Only the lines from the one containing "1168x681 pixels. At" to the end of the entries should be written out, each exactly as it stands, both ends included.
......
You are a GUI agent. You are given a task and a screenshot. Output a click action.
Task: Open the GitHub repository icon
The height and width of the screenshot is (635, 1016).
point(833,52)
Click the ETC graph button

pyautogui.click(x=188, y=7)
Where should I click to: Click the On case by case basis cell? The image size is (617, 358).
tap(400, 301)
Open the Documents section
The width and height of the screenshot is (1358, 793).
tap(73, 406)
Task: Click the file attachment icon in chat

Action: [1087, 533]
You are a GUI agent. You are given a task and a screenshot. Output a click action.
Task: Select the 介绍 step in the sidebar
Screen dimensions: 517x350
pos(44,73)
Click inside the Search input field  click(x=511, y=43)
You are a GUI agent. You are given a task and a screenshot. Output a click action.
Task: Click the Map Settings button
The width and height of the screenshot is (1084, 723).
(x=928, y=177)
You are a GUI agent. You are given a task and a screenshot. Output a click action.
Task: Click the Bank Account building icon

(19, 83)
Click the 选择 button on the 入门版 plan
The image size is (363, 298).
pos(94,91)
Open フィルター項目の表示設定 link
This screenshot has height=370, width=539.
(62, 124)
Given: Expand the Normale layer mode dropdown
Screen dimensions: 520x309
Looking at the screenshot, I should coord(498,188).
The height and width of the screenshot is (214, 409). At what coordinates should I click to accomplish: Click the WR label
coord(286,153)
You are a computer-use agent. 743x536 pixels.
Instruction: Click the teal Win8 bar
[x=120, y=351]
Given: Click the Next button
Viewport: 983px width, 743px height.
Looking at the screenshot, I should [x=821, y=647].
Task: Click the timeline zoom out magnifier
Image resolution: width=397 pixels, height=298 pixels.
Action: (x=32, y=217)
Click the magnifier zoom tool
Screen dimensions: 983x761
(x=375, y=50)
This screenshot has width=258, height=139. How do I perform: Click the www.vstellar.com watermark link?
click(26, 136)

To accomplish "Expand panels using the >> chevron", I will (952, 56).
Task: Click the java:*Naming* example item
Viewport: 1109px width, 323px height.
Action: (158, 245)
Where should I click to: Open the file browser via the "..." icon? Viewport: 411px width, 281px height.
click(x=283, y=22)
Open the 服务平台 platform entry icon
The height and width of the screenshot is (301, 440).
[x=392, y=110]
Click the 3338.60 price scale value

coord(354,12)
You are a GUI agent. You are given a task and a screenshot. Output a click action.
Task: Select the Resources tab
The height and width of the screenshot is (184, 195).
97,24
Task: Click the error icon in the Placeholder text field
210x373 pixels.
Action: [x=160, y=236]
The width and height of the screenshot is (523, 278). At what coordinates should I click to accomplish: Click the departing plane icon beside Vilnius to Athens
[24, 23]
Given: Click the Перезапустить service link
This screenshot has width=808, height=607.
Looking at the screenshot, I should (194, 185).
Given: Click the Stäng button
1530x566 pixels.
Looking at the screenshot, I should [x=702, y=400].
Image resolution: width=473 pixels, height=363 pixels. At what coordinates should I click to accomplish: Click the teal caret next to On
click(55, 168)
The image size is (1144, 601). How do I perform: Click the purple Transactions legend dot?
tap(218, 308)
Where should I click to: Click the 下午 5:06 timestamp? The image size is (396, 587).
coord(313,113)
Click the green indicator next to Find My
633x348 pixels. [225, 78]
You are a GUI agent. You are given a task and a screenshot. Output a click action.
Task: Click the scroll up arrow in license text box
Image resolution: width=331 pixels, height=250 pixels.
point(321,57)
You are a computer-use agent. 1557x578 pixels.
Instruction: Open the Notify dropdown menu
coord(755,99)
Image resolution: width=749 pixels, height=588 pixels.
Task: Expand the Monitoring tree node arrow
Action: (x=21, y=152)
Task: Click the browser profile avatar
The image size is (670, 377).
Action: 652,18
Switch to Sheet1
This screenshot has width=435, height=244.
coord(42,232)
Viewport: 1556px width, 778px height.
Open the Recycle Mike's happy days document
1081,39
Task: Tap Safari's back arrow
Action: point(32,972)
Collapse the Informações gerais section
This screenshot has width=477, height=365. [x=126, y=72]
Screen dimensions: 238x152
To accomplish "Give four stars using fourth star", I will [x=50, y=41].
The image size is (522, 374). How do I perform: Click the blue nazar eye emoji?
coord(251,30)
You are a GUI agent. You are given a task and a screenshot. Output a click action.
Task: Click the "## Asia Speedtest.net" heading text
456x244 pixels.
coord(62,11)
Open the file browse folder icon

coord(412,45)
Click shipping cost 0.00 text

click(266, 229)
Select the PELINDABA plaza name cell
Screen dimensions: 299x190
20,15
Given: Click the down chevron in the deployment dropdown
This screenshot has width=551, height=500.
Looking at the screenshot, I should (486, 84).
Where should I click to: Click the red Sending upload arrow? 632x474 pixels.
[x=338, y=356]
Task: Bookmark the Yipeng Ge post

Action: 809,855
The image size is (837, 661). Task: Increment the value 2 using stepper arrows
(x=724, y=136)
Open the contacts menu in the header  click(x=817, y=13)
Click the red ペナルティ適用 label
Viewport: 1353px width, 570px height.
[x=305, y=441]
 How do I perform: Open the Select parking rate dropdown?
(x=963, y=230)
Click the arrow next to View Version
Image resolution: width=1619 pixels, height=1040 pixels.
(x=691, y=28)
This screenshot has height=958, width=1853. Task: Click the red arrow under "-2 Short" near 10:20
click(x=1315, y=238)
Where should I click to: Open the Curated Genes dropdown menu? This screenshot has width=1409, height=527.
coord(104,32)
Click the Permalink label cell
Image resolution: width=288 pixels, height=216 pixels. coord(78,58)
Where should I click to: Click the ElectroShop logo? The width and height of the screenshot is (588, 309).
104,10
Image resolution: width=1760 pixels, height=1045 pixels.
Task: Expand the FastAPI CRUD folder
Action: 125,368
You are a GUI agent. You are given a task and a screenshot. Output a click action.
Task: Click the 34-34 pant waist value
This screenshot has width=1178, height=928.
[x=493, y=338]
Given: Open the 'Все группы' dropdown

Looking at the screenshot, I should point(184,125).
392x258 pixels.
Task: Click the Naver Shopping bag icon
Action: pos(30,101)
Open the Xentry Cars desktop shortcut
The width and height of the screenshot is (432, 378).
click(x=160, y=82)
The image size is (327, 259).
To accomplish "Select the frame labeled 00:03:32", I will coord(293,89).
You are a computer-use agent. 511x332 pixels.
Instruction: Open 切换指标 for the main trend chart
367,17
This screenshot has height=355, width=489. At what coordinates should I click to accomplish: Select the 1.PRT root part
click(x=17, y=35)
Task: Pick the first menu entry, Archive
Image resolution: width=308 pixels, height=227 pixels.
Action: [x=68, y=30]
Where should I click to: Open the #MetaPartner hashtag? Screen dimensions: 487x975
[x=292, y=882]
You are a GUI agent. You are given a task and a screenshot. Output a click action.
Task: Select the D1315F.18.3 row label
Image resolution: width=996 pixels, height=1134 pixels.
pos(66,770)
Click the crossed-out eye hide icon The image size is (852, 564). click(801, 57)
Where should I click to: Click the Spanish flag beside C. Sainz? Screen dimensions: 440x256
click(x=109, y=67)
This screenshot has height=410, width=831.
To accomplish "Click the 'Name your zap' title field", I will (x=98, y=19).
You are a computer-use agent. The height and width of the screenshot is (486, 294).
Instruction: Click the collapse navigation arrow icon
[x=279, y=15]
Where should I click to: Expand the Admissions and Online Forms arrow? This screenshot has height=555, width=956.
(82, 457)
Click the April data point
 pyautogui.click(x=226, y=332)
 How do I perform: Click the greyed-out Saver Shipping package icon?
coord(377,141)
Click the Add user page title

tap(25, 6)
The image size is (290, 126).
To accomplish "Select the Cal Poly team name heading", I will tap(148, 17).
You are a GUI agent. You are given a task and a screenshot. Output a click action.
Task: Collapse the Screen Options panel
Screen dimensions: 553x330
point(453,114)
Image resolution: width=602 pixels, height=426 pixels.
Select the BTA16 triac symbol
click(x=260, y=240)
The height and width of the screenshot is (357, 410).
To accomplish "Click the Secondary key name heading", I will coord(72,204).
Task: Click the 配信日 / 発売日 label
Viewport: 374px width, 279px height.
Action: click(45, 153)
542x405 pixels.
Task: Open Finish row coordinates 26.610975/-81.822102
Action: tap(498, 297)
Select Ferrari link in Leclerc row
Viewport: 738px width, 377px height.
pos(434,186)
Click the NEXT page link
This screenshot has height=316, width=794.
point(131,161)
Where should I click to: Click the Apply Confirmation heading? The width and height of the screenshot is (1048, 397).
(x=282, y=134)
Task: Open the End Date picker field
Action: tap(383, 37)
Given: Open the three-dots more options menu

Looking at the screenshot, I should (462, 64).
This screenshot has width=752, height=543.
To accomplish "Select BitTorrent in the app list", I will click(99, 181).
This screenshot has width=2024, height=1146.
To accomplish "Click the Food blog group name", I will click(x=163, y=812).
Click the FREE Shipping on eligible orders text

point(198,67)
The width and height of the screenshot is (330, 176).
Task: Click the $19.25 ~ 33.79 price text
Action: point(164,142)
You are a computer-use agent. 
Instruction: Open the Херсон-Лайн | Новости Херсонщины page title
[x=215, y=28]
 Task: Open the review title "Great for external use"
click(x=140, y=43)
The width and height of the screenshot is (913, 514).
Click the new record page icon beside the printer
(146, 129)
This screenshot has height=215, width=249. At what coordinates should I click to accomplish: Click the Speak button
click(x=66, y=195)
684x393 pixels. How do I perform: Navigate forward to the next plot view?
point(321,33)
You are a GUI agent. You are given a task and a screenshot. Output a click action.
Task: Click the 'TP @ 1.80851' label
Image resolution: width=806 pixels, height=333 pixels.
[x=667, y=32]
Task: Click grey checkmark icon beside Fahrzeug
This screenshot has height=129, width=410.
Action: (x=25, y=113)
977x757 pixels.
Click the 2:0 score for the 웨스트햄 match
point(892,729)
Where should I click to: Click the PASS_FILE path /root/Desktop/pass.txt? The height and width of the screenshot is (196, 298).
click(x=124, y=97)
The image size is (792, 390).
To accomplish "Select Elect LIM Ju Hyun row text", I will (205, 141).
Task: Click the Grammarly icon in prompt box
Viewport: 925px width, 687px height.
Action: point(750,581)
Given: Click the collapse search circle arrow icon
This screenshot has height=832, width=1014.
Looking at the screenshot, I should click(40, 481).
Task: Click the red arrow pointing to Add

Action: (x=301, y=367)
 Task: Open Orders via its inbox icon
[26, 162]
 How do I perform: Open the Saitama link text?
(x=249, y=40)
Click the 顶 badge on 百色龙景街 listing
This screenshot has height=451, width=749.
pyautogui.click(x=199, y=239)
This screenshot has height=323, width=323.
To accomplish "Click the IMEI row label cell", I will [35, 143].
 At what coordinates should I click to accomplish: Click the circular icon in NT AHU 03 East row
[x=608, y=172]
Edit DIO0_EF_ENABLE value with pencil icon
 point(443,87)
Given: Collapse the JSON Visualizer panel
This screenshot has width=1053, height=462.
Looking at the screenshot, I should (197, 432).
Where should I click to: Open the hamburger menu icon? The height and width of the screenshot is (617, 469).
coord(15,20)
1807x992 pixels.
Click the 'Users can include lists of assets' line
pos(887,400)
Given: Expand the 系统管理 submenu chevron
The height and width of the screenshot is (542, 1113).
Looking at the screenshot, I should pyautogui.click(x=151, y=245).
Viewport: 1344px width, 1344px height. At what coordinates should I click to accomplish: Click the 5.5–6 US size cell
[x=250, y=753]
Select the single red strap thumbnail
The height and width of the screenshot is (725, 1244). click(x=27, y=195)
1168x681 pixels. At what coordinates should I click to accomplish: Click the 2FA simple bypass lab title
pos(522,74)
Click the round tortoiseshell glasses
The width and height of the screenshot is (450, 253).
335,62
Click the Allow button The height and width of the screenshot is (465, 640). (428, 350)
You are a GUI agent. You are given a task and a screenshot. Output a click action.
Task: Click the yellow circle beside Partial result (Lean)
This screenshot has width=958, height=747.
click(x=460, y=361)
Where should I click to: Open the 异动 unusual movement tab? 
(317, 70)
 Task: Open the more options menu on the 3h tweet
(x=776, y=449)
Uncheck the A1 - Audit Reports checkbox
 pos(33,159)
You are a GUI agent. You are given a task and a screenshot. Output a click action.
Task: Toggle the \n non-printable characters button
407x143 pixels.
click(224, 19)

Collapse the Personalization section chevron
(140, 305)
......
### SOLUTION TO THIS EXERCISE
1168x681 pixels. At what coordinates should I click to accomplish: Click the 2FA simple bypass lab title
pos(522,74)
Click the round tortoiseshell glasses
The width and height of the screenshot is (450, 253).
335,62
Click the Allow button The height and width of the screenshot is (465, 640). (428, 350)
You are a GUI agent. You are given a task and a screenshot. Output a click action.
Task: Click the yellow circle beside Partial result (Lean)
This screenshot has width=958, height=747.
click(x=460, y=361)
Where should I click to: Open the 异动 unusual movement tab? 
(317, 70)
 Task: Open the more options menu on the 3h tweet
(x=776, y=449)
Uncheck the A1 - Audit Reports checkbox
 pos(33,159)
You are a GUI agent. You are given a task and a screenshot. Output a click action.
Task: Toggle the \n non-printable characters button
407x143 pixels.
click(224, 19)

Collapse the Personalization section chevron
(140, 305)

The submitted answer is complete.